STATED PROBLEM: List every line of the items below that contains the word "beside", matching its capitalization exactly.

EXTRACTED ENTRIES:
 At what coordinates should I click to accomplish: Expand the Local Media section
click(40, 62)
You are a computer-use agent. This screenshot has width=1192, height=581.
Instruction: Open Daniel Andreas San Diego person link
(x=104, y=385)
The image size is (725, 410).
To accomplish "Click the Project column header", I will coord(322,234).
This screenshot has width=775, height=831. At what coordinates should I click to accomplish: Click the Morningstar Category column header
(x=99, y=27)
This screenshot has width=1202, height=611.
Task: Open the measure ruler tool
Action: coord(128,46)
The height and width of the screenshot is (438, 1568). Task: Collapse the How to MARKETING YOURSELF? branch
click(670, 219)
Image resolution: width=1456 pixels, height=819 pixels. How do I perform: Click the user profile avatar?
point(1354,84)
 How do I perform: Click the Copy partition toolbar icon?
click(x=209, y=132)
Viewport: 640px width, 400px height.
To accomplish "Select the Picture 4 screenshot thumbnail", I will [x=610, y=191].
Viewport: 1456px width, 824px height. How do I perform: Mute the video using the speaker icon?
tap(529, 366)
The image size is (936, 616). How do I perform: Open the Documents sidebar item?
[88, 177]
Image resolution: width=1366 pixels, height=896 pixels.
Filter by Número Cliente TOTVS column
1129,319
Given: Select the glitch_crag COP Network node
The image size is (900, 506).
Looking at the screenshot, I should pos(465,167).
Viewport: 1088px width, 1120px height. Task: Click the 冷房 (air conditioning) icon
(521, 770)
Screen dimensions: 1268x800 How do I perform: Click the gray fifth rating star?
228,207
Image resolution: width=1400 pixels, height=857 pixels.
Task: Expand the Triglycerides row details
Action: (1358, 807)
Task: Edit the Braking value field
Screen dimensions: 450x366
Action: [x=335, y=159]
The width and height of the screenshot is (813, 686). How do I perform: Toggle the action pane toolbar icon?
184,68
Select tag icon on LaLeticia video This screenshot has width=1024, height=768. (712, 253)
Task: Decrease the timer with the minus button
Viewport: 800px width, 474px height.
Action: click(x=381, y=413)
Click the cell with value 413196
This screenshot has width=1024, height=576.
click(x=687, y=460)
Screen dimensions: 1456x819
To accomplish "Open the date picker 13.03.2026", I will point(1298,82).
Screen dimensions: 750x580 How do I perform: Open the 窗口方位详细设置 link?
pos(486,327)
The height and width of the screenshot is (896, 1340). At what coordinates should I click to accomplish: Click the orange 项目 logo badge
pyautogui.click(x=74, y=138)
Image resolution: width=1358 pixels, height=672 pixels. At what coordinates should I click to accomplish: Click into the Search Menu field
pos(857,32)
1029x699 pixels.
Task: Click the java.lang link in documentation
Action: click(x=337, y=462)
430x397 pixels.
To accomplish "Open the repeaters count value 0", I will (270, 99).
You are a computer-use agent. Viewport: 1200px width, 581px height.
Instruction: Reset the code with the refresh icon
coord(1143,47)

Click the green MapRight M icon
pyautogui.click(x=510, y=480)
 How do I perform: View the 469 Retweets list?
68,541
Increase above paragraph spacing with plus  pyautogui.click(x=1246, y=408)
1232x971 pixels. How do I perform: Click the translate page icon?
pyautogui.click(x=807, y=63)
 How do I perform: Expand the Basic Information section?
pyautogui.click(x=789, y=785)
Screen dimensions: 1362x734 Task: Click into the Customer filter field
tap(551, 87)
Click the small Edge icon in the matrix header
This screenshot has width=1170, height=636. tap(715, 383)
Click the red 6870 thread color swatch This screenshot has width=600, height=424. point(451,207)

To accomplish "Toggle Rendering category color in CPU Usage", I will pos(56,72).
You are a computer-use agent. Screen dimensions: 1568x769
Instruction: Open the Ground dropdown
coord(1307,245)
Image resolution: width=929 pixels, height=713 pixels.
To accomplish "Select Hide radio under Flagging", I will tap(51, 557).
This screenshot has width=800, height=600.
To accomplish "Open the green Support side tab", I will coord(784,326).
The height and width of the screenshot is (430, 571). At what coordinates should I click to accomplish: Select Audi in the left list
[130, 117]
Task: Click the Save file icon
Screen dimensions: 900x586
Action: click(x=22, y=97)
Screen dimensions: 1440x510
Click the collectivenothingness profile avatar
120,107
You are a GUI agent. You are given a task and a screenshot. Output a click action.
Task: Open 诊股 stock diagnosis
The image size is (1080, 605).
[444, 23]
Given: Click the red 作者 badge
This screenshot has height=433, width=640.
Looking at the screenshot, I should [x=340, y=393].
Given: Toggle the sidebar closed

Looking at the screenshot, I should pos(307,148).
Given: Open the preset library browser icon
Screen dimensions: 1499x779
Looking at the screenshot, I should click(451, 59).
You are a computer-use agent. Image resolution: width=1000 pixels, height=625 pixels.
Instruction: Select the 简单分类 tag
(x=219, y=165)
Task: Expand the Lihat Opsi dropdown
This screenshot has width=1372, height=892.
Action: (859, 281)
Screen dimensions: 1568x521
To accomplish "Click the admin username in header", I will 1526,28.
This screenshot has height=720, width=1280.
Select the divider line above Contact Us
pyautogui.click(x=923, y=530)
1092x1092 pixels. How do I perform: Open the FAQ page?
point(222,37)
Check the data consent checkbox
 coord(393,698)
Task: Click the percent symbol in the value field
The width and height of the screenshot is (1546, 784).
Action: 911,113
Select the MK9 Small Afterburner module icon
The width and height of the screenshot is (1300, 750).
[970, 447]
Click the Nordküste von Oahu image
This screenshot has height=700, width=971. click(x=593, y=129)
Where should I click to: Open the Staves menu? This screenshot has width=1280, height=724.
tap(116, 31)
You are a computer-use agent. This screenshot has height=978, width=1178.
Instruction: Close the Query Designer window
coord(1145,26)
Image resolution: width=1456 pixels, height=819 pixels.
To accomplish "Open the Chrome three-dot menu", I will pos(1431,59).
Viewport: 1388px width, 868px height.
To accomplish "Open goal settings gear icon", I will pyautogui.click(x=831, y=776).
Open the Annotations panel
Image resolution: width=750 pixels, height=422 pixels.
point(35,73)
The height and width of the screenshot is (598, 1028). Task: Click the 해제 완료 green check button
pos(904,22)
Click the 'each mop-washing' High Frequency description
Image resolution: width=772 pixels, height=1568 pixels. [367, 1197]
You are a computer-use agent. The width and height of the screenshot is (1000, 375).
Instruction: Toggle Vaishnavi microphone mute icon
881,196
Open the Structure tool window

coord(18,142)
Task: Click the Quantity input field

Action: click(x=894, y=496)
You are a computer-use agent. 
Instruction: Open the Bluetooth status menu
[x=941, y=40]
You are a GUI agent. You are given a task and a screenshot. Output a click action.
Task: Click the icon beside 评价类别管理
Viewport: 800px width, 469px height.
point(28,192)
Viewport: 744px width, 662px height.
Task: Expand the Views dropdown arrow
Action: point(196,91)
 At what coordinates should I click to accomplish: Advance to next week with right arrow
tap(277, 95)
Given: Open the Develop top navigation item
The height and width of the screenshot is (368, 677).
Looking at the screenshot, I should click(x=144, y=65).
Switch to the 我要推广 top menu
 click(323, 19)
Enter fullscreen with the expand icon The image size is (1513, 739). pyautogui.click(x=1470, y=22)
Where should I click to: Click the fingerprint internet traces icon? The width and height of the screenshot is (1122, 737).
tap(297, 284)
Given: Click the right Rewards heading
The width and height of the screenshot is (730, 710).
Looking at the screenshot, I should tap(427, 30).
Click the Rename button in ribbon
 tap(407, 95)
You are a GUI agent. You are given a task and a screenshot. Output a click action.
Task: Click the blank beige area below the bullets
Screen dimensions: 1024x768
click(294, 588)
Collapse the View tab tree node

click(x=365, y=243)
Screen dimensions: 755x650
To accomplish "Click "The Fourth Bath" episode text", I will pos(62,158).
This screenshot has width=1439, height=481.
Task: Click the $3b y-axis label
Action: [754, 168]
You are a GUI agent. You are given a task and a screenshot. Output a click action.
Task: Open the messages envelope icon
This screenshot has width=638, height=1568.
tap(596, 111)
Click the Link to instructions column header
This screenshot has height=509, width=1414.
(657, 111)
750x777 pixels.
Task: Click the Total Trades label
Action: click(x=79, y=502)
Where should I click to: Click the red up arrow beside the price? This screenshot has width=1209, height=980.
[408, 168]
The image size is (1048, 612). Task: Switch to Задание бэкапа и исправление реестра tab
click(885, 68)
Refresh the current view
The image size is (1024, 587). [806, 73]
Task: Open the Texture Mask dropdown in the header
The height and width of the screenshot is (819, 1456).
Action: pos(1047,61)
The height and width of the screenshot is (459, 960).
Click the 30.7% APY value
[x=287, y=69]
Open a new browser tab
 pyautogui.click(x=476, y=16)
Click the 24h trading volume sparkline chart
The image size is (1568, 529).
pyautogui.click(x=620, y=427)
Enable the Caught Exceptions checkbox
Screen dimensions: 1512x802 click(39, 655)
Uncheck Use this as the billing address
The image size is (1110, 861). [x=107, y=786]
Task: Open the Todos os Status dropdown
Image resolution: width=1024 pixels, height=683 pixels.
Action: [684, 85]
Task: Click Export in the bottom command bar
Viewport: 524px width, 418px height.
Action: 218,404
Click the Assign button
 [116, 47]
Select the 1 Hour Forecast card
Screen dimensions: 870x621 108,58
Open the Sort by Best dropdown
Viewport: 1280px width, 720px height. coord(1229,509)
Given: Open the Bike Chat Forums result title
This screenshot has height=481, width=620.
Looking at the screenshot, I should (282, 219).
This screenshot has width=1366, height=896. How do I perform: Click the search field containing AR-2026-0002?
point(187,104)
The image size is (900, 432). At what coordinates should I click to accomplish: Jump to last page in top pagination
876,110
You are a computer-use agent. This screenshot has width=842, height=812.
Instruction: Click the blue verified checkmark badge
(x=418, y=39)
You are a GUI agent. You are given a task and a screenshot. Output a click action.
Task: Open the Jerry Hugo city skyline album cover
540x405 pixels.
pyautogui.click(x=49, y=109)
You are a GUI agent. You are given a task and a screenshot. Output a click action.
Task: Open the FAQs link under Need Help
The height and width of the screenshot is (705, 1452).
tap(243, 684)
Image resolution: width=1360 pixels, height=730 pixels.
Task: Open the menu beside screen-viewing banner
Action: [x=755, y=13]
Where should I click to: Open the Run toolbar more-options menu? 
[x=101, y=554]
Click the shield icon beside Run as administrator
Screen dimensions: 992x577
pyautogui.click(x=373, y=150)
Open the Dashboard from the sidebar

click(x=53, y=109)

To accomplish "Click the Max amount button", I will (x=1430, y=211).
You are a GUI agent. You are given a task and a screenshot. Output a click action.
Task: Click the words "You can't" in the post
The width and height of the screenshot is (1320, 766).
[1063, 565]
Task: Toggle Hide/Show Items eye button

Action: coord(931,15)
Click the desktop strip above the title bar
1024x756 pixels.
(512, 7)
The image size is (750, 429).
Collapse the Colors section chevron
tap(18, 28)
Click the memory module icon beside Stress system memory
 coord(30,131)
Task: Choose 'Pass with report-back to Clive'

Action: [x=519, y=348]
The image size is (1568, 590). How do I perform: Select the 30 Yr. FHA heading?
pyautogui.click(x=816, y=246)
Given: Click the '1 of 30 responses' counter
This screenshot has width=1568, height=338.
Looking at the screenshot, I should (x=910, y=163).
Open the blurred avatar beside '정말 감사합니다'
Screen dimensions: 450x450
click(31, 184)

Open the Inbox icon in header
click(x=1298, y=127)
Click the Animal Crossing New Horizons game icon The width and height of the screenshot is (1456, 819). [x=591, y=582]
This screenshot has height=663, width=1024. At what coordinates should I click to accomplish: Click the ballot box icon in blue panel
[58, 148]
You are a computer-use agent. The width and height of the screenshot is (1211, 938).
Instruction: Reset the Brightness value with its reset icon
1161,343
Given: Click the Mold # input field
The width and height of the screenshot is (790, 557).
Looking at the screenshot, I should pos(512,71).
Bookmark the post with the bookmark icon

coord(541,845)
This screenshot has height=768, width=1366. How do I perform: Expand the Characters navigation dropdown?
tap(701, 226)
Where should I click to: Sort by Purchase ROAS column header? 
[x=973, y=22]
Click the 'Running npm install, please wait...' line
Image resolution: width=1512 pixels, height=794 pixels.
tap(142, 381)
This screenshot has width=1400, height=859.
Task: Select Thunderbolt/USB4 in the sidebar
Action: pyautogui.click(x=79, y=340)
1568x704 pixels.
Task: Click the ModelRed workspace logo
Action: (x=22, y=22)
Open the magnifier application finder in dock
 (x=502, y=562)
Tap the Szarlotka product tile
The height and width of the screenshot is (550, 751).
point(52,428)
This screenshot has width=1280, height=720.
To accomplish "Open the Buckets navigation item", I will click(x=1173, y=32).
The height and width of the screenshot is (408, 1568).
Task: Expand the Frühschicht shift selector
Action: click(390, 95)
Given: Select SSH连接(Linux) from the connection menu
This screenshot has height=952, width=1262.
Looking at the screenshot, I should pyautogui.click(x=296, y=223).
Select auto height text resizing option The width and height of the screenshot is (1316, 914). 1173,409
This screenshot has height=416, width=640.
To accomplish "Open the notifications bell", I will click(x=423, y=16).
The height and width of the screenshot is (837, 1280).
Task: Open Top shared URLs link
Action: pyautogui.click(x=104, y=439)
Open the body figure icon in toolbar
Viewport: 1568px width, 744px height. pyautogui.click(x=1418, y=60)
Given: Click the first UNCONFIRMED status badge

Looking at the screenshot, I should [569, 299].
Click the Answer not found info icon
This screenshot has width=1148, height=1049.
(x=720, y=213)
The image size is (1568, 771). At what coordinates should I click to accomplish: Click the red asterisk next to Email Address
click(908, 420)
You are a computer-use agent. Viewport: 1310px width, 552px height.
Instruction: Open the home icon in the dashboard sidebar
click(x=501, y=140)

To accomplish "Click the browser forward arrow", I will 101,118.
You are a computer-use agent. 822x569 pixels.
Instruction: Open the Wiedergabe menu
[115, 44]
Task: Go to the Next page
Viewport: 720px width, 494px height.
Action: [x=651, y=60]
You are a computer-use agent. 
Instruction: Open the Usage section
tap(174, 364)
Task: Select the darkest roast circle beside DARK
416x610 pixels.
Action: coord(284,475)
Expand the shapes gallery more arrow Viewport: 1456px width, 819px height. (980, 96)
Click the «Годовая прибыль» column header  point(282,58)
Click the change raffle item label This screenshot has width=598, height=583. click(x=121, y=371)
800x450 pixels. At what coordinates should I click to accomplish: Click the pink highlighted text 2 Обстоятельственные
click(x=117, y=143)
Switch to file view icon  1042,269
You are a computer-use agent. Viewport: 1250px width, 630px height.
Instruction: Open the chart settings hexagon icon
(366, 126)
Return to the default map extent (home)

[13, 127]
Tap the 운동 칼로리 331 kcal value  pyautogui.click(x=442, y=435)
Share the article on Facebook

EXERCISE ANSWER:
Task: Click the icon beside 评价类别管理
Where should I click to: Click the red up arrow beside the price? This screenshot has width=1209, height=980.
Task: Open the menu beside screen-viewing banner
Click the shield icon beside Run as administrator
Click the memory module icon beside Stress system memory
Open the blurred avatar beside '정말 감사합니다'
Task: Select the darkest roast circle beside DARK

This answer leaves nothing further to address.